▶ _Assignment_: Which lines of the entries below run from the one holding "Instruction: Click the comment bubble icon" to the one holding "Viewport: 500px width, 380px height.", inclusive? Set down exactly those lines and no others.

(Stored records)
****
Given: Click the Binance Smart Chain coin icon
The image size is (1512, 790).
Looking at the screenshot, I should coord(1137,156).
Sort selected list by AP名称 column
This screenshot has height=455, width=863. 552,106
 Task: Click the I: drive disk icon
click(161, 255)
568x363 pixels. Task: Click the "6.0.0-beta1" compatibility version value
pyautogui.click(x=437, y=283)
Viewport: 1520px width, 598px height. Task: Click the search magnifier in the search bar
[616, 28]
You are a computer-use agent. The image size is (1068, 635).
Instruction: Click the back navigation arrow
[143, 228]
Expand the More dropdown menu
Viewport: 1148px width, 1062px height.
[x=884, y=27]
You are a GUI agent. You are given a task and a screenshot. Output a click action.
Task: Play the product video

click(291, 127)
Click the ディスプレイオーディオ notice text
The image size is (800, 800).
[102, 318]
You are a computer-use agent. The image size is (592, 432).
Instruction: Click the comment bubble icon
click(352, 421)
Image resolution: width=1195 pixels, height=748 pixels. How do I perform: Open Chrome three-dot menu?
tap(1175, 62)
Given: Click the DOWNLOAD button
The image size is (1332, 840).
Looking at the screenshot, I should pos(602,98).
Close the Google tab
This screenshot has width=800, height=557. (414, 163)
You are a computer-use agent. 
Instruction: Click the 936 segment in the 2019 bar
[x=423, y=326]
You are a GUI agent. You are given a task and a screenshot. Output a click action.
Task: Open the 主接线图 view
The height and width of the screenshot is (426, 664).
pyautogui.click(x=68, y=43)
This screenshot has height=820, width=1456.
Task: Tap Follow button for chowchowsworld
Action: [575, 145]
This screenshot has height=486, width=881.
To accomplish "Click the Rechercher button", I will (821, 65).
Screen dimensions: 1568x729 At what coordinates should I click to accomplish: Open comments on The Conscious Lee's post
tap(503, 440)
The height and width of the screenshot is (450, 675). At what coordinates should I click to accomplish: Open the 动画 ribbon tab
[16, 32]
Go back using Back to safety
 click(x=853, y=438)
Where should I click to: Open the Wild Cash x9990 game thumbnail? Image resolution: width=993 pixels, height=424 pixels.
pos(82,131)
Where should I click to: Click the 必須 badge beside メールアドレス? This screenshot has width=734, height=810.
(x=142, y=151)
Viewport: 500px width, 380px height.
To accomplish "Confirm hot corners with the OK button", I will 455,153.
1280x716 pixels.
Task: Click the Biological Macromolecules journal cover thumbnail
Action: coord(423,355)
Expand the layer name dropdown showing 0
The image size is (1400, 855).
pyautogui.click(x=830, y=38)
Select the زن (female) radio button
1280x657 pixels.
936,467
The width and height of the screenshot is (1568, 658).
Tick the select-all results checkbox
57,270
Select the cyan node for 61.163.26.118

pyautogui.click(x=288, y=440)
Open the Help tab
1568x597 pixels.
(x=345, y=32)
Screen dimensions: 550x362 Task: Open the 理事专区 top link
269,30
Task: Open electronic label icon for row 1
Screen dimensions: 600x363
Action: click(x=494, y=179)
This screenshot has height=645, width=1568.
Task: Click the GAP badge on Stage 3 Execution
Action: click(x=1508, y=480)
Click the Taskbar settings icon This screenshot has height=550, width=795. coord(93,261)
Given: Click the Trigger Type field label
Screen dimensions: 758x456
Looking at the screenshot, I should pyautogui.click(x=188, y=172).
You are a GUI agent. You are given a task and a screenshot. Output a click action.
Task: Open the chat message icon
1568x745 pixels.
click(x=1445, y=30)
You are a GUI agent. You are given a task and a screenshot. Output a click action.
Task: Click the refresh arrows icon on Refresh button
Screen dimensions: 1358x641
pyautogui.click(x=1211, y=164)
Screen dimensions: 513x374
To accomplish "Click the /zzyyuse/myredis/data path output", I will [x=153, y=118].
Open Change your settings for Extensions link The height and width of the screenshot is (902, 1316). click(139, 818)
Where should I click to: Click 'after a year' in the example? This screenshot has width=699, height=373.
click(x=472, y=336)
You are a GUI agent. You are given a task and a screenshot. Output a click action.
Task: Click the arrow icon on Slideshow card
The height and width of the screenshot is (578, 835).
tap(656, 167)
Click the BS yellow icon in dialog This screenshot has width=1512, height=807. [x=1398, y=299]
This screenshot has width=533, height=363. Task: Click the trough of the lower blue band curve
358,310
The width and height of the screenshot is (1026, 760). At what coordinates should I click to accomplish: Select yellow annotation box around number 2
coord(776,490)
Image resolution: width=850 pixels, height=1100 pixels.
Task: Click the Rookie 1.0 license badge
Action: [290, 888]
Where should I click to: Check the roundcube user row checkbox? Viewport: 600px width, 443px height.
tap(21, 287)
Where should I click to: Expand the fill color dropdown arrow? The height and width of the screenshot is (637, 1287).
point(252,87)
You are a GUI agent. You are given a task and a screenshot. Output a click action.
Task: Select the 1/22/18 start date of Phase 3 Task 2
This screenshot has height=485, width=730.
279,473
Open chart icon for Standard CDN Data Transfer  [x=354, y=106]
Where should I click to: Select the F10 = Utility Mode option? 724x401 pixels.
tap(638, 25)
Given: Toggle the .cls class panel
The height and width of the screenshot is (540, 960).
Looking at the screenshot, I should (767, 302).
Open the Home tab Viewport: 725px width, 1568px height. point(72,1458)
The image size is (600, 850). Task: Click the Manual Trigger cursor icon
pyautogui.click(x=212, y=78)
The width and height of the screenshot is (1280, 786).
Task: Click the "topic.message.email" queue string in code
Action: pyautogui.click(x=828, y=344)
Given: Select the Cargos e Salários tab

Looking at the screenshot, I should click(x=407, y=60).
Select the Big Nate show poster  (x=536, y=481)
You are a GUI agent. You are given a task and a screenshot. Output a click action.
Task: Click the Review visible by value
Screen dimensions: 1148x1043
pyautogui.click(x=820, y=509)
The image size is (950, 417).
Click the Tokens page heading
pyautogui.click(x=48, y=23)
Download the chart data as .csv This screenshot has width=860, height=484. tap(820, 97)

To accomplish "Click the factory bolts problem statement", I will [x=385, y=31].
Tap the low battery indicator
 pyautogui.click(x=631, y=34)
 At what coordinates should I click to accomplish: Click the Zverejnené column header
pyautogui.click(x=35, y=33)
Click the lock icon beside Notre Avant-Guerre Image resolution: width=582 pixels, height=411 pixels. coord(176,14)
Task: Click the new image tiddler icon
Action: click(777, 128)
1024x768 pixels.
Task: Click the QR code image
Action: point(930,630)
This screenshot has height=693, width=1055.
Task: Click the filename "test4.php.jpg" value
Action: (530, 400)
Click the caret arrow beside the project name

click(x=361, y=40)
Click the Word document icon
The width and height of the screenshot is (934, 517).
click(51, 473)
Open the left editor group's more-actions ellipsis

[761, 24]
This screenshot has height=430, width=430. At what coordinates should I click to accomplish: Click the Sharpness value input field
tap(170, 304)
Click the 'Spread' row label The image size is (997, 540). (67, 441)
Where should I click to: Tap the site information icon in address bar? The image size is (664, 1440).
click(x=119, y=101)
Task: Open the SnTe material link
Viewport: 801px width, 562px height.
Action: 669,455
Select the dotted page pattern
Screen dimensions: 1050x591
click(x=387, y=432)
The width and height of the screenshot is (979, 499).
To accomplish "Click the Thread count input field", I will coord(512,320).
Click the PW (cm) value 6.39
****
▶ _Task result_:
Instruction: Click the comment bubble icon
click(352, 421)
Image resolution: width=1195 pixels, height=748 pixels. How do I perform: Open Chrome three-dot menu?
tap(1175, 62)
Given: Click the DOWNLOAD button
The image size is (1332, 840).
Looking at the screenshot, I should pos(602,98).
Close the Google tab
This screenshot has width=800, height=557. (414, 163)
You are a computer-use agent. 
Instruction: Click the 936 segment in the 2019 bar
[x=423, y=326]
You are a GUI agent. You are given a task and a screenshot. Output a click action.
Task: Open the 主接线图 view
The height and width of the screenshot is (426, 664).
pyautogui.click(x=68, y=43)
This screenshot has height=820, width=1456.
Task: Tap Follow button for chowchowsworld
Action: [575, 145]
This screenshot has height=486, width=881.
To accomplish "Click the Rechercher button", I will (821, 65).
Screen dimensions: 1568x729 At what coordinates should I click to accomplish: Open comments on The Conscious Lee's post
tap(503, 440)
The height and width of the screenshot is (450, 675). At what coordinates should I click to accomplish: Open the 动画 ribbon tab
[16, 32]
Go back using Back to safety
 click(x=853, y=438)
Where should I click to: Open the Wild Cash x9990 game thumbnail? Image resolution: width=993 pixels, height=424 pixels.
pos(82,131)
Where should I click to: Click the 必須 badge beside メールアドレス? This screenshot has width=734, height=810.
(x=142, y=151)
Viewport: 500px width, 380px height.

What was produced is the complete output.